Trinity Churchyard-New York, New York
Trinity Churchyard
New York, New York

The burial grounds have been the final resting place for many historic figures since the Churchyard cemetery opened in 1697. A non-denominational cemetery, it is listed in the United States National Register of Historic Places and is the only remaining active cemetery in Manhattan. There are two bronze plaques at the Church of the Intercession cemetery commemorating the Battle of Fort Washington, which included some of the fiercest fighting of the Revolutionary War.

Timeline for important events at Trinity

1696-A small group of Anglicans living in Manhattan petitions Governor Benjamin Fletcher for approval to purchase land for a new church. Approval is granted and the petitioners purchase land for the new church from the Lutheran Congregation in Manhattan.

1697-Trinity receives its charter from King William III of England.

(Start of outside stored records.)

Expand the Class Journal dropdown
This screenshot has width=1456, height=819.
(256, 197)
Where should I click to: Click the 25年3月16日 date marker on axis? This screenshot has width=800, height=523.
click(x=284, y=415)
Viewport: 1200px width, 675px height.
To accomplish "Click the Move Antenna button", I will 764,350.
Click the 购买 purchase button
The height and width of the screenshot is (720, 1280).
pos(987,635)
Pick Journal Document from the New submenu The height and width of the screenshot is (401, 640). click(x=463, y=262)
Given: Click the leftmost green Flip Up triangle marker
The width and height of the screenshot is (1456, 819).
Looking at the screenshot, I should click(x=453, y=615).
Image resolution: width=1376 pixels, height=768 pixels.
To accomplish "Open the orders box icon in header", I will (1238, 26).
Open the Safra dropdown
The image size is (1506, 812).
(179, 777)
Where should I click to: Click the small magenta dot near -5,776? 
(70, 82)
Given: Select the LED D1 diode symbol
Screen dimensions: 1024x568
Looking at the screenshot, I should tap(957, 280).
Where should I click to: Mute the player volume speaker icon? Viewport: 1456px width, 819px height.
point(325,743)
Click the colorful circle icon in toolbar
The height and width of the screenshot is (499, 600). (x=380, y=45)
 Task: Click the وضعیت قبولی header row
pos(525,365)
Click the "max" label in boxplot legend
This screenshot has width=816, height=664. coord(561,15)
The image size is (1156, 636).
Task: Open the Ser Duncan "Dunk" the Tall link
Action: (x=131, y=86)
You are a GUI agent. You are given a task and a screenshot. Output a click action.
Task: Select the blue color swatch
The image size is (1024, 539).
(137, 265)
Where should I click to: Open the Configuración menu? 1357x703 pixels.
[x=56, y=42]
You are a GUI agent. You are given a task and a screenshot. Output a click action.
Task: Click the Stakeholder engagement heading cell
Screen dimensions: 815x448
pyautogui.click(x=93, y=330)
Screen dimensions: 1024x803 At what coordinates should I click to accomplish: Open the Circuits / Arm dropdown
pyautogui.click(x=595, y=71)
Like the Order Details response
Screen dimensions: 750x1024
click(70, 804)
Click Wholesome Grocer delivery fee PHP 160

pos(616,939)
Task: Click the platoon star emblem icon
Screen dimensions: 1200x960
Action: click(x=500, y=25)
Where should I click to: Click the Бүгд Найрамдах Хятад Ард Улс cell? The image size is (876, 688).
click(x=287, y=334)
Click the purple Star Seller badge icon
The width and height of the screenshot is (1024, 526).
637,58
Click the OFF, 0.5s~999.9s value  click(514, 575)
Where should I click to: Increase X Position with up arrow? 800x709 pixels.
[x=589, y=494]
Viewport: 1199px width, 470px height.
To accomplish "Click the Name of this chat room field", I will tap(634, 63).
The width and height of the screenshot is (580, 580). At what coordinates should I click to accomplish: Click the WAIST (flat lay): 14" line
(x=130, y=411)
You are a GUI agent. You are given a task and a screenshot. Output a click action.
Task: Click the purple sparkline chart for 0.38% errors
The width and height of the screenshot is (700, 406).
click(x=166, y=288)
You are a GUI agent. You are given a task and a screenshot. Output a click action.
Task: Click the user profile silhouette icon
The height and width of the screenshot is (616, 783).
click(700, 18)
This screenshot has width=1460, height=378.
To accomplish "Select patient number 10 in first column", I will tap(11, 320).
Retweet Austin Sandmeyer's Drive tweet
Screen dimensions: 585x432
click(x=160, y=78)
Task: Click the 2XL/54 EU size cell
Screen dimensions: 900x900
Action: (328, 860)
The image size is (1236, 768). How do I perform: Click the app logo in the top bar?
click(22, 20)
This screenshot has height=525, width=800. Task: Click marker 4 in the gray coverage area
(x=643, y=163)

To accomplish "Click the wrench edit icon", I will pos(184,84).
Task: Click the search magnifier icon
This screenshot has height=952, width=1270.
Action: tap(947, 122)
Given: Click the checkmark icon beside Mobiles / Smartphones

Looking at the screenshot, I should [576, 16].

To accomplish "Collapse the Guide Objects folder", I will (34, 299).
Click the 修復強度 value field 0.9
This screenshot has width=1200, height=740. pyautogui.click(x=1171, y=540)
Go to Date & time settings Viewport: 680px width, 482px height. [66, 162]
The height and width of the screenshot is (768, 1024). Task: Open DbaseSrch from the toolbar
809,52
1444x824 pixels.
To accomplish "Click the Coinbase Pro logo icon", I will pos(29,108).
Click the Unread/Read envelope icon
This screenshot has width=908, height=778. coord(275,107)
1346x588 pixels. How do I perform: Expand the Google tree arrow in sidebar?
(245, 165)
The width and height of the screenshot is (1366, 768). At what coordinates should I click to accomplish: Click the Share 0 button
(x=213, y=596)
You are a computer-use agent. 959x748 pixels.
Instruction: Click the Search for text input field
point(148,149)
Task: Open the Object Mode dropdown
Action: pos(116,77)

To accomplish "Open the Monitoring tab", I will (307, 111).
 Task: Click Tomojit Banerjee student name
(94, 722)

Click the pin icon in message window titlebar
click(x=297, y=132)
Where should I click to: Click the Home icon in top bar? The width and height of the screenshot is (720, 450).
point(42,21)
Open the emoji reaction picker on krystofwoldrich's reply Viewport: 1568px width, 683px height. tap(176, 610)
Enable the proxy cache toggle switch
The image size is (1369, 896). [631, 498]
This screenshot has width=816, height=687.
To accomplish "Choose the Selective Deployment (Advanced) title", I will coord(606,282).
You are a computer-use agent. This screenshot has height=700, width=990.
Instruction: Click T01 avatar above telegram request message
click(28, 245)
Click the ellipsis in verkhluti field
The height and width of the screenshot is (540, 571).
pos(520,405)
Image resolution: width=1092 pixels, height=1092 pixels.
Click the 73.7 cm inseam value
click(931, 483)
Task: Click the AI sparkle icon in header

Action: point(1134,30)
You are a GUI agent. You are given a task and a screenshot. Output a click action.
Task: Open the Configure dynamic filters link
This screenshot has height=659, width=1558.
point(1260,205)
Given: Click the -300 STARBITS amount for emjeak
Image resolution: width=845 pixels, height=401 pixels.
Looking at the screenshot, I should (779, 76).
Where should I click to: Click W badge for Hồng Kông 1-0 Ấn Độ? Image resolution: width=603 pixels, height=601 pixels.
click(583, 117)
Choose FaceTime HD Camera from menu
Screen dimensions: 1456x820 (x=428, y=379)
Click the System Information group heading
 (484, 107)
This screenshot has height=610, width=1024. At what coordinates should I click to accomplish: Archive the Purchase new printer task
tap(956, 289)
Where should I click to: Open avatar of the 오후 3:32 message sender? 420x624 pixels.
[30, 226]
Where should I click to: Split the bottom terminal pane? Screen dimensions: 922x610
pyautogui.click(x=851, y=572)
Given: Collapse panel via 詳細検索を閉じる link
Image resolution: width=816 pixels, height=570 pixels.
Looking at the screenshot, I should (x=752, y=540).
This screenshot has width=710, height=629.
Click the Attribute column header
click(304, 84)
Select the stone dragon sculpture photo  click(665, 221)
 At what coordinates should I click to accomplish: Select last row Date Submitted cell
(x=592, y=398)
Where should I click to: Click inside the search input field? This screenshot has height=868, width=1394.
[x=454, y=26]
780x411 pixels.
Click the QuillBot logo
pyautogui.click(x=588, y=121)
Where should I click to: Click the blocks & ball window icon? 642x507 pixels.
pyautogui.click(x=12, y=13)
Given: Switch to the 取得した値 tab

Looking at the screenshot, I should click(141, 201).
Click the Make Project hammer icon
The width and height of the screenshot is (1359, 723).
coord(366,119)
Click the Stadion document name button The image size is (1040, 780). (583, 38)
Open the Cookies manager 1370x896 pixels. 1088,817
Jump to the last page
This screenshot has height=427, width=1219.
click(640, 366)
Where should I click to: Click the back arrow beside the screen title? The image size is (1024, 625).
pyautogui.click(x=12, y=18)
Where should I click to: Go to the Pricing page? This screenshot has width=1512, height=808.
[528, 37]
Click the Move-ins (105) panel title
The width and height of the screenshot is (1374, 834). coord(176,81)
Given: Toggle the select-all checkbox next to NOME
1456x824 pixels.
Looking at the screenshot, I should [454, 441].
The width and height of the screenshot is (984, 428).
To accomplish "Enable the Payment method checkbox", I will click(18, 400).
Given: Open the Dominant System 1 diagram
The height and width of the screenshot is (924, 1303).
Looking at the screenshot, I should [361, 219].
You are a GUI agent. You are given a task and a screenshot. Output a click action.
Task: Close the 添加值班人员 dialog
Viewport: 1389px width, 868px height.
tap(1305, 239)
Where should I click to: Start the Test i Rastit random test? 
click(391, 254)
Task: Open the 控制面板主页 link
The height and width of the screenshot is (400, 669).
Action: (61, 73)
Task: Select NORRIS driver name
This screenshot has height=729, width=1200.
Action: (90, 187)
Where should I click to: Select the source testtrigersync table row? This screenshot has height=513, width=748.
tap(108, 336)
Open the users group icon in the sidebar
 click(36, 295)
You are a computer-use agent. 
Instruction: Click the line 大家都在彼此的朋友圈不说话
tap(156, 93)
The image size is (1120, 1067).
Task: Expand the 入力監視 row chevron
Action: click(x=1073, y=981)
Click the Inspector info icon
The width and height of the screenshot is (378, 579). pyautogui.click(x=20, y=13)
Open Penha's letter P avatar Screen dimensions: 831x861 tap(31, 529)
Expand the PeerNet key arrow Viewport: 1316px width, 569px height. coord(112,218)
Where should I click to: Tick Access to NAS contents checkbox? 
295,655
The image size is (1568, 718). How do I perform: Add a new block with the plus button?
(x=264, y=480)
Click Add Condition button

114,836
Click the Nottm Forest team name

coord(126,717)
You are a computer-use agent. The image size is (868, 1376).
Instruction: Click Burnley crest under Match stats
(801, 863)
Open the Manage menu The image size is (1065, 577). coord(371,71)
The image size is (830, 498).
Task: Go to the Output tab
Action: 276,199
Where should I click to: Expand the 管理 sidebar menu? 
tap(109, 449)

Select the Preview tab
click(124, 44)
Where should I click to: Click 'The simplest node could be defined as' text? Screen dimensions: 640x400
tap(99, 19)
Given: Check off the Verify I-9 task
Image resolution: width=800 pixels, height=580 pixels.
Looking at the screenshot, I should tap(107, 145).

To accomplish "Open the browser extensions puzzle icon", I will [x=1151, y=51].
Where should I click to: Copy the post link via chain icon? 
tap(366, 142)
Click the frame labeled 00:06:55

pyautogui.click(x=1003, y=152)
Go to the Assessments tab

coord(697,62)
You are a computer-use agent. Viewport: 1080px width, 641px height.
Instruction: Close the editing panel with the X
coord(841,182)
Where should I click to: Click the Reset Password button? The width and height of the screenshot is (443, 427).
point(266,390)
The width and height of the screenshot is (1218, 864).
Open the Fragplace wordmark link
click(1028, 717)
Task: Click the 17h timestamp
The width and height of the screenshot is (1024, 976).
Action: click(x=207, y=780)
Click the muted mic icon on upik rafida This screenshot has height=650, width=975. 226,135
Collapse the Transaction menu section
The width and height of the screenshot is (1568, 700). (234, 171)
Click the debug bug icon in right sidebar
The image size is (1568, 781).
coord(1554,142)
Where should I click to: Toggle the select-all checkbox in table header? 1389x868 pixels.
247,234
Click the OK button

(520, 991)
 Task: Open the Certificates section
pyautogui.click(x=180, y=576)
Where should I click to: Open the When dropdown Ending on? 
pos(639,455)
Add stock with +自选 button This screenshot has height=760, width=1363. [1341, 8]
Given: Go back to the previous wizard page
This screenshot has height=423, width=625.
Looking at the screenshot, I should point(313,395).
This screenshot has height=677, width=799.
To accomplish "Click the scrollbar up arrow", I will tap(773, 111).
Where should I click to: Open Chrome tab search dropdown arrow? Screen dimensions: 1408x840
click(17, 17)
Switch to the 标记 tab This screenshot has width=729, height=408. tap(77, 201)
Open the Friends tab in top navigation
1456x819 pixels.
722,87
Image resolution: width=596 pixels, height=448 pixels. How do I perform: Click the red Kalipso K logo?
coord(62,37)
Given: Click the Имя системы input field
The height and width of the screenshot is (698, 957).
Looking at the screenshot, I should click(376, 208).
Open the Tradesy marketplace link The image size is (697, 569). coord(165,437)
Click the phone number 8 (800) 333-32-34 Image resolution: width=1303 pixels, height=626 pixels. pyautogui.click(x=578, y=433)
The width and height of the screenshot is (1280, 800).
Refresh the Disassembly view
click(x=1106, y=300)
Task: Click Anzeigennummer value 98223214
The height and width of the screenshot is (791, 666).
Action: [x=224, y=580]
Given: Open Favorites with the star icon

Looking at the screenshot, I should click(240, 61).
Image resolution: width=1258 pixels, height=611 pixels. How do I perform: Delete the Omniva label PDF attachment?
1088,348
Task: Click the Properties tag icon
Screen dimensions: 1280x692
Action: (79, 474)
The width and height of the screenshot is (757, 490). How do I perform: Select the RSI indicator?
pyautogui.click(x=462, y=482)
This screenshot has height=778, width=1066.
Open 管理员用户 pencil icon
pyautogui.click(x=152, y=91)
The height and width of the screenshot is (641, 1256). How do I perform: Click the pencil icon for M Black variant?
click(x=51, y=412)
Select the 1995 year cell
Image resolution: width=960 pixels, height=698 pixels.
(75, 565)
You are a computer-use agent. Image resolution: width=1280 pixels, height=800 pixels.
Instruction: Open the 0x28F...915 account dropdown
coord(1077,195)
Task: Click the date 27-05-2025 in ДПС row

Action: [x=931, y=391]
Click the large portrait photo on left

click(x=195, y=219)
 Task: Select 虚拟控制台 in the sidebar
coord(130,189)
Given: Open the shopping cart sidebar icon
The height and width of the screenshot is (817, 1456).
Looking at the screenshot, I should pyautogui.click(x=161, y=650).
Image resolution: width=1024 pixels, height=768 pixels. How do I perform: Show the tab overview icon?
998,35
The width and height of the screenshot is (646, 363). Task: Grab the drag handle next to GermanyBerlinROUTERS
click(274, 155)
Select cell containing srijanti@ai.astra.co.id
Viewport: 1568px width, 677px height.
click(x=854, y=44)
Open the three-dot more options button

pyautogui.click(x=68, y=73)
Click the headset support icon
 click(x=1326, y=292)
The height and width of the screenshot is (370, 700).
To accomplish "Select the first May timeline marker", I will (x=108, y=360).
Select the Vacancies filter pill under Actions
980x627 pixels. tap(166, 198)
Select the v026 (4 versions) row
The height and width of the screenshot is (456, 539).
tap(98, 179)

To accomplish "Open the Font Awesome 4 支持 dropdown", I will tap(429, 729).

1705-• Queen Anne of England grants Trinity Church a large parcel of land on the west side of Manhattan, stretching from present-day Fulton Street to Christopher Street. The land, once known as the as the Queen's Farm, becomes the Church Farm.

1774-The leadership of Trinity Church sides with the British during the Revolutionary War.

1776-September 21, 1776, Lower Manhattan catches fire as the British retake New York City from the Continental Army. Trinity Church and the Charity School are destroyed but St. Paul's Chapel and King's College are saved by bucket brigades.

1789- Following his inauguration at Federal Hall, George Washington attends thanksgiving service, presided over by Bishop Provoost, at St. Paul's Chapel, a chapel of the Parish of Trinity Church. He continues to attend services there until the second Trinity Church was finished in 1790. St. Paul's Chapel is the oldest public building in continuous use in New York City.

2001-On September 11, 2001, employees and parishioners of Trinity and St. Paul's fled the downtown area after the attacks on the World Trade Center. Trinity relocated its offices while the area was cleaned and decontaminated. As early as September 16, Trinity reinstated services in a temporary location at the Roman Catholic shrine to Elizabeth Ann Seton in Lower Manhattan.